Yes DVI and HDMI are the same source just different adapters.

Depending on your budget and what that computers motherboard will handle you can get the HD4870 or the HD4890s. Which will run you 140-250$ for the card.


----------



## sasquatch094

and when you put in a new card, you just basically take the cover off and pull the old one out and put the new one in correct? do you have to download new software or anything?
If these cards are going to be that much money, what other HP computer would you suggest getting then that i can watch DVDs from to my 32inch?? thanks


----------



## bigrich0086

NO NO NO. Onboard gfx liek that HP is built into the motherboard. Theres no taking it out only disabling it in Bios or in device manager. When you get the new computer you want to first uninstall the onboard graphics. Once  thats done turn off the computer, take off the side panel and then install the gfx card in the appropriate slot. Once thats done be sure to plug in any power adapters required on the card. Turn on the computer and then install the new drivers for the graphics card. At this point the dvi/hdmi cord should be hooked to the new card now as the onboard is now not needed. 


Once you install the drivers for the new card whether its from the cd or DL form the website, reboot the computer once complete and you should be all set.

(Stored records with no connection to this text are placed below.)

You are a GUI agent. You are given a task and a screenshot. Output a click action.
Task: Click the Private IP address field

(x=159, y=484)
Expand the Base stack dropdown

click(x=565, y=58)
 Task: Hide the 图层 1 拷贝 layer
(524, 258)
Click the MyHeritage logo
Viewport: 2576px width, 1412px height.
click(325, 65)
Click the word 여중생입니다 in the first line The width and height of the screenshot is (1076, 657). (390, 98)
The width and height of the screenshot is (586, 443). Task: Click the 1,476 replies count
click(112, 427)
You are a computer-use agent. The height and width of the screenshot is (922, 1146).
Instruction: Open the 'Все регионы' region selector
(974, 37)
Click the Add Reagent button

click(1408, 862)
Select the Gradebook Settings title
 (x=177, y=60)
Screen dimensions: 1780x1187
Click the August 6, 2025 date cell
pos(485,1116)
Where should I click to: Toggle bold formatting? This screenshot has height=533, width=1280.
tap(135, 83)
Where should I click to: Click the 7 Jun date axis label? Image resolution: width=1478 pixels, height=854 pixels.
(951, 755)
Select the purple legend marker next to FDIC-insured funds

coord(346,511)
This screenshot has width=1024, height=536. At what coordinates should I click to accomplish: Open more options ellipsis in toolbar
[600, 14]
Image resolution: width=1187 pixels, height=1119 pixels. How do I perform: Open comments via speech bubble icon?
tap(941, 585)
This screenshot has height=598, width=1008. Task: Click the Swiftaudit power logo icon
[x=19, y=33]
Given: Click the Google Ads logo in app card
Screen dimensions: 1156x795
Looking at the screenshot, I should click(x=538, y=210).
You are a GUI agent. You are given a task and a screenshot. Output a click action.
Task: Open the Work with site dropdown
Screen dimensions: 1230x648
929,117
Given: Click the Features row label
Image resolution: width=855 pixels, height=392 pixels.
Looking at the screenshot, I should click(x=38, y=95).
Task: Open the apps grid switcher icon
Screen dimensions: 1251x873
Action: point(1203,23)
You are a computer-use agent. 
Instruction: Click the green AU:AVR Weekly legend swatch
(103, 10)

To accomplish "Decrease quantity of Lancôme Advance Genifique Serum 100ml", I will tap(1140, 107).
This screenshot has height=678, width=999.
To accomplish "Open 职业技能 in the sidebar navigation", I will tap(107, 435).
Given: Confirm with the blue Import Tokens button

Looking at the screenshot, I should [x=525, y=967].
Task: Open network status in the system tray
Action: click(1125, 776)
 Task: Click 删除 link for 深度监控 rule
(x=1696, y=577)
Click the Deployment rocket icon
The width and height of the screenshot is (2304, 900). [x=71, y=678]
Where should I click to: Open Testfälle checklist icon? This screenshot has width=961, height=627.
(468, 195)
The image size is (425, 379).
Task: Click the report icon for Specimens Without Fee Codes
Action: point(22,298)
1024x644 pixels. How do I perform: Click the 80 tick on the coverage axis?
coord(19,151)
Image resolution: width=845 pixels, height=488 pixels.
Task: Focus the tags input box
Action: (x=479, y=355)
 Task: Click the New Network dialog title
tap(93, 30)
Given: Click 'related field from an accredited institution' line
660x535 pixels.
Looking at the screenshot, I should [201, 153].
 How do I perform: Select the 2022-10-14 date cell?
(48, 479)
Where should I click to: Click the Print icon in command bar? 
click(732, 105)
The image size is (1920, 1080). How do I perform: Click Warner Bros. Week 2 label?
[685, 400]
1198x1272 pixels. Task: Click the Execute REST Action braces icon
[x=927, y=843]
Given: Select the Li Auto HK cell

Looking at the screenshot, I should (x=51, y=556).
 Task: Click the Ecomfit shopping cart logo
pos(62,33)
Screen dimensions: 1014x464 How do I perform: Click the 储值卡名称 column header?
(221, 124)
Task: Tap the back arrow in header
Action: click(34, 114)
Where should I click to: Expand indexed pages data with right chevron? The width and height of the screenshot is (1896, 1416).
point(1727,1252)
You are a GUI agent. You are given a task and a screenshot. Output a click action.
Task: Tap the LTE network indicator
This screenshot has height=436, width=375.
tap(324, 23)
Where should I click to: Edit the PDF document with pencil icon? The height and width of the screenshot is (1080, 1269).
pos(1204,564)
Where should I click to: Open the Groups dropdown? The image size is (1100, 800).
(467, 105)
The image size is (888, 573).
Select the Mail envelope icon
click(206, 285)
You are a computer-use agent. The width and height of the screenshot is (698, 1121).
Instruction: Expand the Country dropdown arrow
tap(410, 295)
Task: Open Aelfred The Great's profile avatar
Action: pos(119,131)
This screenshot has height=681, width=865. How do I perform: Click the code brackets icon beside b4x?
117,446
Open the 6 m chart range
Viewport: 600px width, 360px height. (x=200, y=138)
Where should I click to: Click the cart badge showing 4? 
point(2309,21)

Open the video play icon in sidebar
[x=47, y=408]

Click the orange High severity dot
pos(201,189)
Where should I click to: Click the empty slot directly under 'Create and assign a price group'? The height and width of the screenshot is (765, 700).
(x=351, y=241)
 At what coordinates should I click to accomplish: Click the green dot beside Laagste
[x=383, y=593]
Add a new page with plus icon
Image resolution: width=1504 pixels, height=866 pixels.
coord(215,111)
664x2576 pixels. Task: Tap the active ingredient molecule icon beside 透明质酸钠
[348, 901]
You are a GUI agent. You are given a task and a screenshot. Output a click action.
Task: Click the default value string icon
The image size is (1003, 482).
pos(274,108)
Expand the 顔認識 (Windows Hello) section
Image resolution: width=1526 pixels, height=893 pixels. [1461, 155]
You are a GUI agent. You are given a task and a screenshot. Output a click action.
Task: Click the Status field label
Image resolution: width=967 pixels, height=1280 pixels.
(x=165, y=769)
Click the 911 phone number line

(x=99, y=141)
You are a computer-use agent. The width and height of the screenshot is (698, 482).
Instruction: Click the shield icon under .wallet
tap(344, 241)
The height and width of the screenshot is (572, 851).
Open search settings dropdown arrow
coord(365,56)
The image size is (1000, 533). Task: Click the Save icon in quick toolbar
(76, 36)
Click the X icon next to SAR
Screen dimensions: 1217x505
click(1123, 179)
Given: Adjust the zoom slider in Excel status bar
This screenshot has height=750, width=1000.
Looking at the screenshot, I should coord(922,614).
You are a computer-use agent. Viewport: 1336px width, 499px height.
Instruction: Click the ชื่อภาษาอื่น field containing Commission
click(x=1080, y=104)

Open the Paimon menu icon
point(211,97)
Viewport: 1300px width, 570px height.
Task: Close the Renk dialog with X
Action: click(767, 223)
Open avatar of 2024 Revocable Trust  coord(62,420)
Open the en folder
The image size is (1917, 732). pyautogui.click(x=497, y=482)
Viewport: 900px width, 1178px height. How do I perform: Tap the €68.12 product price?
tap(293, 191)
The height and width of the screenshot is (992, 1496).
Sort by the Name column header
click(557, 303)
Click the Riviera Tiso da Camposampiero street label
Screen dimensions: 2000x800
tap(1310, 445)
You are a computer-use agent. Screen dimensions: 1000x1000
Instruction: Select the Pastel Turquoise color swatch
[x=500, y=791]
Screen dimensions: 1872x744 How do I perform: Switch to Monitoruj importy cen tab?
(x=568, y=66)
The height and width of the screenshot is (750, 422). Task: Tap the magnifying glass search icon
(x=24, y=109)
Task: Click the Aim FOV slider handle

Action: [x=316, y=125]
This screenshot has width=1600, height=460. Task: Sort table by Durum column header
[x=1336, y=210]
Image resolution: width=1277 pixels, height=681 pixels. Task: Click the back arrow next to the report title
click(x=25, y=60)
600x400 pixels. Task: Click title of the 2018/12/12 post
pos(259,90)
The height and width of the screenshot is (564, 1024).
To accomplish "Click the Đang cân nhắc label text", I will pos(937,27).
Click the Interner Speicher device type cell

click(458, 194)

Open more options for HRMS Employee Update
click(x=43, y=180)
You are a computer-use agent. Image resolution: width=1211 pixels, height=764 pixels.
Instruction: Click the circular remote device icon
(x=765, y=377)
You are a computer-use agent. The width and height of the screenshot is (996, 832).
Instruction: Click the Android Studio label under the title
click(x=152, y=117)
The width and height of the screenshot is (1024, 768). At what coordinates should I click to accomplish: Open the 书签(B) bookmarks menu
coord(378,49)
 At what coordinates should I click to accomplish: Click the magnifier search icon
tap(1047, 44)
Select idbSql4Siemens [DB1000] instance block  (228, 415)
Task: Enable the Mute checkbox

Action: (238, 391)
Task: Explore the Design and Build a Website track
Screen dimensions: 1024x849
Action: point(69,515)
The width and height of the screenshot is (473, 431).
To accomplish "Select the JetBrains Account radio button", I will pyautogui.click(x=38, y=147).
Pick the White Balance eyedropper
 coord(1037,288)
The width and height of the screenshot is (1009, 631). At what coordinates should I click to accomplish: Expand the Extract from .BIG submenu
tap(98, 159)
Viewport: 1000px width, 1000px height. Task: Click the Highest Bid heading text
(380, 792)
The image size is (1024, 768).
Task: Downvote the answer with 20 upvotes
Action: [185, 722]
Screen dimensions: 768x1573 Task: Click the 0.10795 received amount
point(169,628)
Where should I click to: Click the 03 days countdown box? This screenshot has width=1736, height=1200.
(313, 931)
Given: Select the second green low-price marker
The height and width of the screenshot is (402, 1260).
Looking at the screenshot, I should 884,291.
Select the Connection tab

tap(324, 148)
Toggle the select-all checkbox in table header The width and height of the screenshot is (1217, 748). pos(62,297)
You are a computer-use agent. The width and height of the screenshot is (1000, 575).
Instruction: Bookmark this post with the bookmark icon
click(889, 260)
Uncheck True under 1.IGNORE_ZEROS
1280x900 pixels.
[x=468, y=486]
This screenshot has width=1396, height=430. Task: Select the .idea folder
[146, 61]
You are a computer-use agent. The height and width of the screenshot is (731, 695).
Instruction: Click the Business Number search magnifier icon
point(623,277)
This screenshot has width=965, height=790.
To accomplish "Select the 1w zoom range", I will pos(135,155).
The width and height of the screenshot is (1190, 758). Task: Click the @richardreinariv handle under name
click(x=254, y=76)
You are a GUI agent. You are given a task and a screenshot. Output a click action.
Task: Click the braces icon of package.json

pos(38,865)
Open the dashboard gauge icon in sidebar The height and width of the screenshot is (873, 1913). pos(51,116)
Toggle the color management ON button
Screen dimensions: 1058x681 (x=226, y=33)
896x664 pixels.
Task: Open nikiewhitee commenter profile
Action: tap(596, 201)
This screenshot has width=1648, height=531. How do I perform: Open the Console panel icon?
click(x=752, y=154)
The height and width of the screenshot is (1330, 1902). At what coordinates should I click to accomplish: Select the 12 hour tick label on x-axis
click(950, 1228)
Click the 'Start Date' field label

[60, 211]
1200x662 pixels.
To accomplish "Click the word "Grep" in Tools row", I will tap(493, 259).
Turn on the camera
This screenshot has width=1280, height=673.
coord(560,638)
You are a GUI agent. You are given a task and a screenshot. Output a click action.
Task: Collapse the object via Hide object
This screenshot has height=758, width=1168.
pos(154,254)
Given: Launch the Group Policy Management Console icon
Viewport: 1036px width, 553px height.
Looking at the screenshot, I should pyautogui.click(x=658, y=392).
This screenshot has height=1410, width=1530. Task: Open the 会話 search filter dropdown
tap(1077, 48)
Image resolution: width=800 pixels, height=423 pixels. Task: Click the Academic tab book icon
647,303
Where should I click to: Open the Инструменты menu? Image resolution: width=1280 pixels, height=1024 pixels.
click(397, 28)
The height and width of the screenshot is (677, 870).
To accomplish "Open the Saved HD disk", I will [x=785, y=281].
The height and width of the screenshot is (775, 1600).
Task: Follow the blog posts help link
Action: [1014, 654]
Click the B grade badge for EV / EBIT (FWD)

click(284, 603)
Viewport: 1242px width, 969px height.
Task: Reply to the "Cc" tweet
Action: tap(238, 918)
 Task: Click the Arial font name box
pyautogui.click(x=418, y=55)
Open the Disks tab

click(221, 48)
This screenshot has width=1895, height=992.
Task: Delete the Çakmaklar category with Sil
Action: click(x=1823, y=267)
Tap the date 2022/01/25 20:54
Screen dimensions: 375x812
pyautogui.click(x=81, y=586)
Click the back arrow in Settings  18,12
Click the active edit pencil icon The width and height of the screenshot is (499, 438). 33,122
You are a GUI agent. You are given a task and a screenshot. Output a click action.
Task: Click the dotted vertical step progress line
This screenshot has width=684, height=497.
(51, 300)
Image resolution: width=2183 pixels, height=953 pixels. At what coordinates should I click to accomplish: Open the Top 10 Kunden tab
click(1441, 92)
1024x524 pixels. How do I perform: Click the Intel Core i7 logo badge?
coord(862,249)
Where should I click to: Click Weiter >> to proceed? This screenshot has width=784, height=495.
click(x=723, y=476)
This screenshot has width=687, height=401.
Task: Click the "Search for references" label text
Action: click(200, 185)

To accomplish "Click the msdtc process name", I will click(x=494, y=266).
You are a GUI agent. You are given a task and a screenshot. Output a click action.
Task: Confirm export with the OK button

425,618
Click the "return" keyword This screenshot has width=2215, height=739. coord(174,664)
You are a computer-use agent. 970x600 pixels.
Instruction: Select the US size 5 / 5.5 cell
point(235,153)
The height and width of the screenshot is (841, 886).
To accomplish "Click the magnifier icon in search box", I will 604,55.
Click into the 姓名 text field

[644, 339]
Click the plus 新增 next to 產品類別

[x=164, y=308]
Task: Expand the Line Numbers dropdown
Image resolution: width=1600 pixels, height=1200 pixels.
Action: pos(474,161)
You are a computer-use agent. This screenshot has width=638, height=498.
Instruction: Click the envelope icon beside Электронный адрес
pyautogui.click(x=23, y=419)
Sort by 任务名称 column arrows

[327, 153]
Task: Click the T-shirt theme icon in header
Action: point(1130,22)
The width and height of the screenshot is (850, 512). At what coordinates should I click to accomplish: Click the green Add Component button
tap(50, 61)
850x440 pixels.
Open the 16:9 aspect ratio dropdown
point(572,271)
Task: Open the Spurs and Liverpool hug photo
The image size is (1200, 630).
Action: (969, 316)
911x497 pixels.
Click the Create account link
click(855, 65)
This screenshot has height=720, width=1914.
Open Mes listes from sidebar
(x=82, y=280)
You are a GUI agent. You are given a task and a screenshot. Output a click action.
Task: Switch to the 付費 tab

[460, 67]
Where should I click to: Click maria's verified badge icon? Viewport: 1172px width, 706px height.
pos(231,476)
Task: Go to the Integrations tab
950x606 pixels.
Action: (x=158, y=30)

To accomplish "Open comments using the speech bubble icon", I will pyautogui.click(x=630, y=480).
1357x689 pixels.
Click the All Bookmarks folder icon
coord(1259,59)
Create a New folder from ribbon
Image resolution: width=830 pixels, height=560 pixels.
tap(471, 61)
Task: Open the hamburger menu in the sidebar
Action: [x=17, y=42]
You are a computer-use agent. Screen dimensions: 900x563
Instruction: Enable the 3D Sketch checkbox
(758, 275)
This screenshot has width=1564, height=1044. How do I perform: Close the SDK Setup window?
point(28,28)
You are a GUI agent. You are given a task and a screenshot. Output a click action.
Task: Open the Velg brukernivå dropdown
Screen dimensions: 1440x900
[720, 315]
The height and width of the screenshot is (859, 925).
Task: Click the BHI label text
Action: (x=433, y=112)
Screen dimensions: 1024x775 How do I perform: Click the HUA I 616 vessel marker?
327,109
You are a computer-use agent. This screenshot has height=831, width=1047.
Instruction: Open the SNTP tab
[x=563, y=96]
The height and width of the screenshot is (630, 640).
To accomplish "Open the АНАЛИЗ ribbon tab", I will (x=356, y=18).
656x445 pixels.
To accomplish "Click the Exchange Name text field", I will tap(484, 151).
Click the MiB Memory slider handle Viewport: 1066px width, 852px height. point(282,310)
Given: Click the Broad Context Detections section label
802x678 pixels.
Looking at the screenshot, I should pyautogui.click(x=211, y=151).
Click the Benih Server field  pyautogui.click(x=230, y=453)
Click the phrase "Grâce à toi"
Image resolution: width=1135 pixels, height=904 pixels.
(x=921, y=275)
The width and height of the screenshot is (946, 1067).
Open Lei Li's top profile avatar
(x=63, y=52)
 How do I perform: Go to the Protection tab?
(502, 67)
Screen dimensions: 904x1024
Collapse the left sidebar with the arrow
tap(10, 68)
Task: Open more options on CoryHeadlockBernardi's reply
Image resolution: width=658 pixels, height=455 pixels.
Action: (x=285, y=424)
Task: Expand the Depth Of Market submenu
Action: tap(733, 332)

In my opinion no hp is gonna be worth the money so you can watch dvds and movies. What they charge for media computers you can build a gaming computer for thier price. But if you go that route be sure it has a actual gfx card and not onboard shared or dedicated gfx


----------



## G25r8cer

Here's the steps for installing a gfx card

1.Uninstall old drivers
2.Disable in device manager
3.Install new gfx card
4.Install drivers for new card


You should not have to disable it in the bios as most newer pc's automatically do it for you

That pc you posted will work just fine except the graphics card as other mentioned. An ATI 4850 1gb should be plenty for that tv. You can get one on newegg for around $120-160


----------



## sasquatch094

Alrite cool. But how "hard" do you think it will be for me to do this? you might have to go into more detail g25racer about doing this. it seems fairly easy, but i just dont want to F up a brand new computer ya know. Once that card comes with the HDMI input spot, can i run the HDMI wire from that card to  my TV or does it have to be ran from the monitor to the TV?? sorry for my noobness


----------



## G25r8cer

Some gfx cards do come with an HDMI output but, most do not. In that case you would need a DVI (female) to HDMI (Male) cable. Which you can find pretty much anywhere.  Then you would hook up the DVi to you gfx card and the HDMI to you monitor or TV.


----------



## Bodaggit23

Not all graphics card will pass Audio through.

One's that come with HDMI should, but if they
don't, make sure you check for audio compatibility.


----------



## G25r8cer

Here this one sends audio through HDMI and will be plenty for your needs

http://www.newegg.com/Product/Product.aspx?Item=N82E16814102837


----------



## sasquatch094

well im going to pick up the computer now..


----------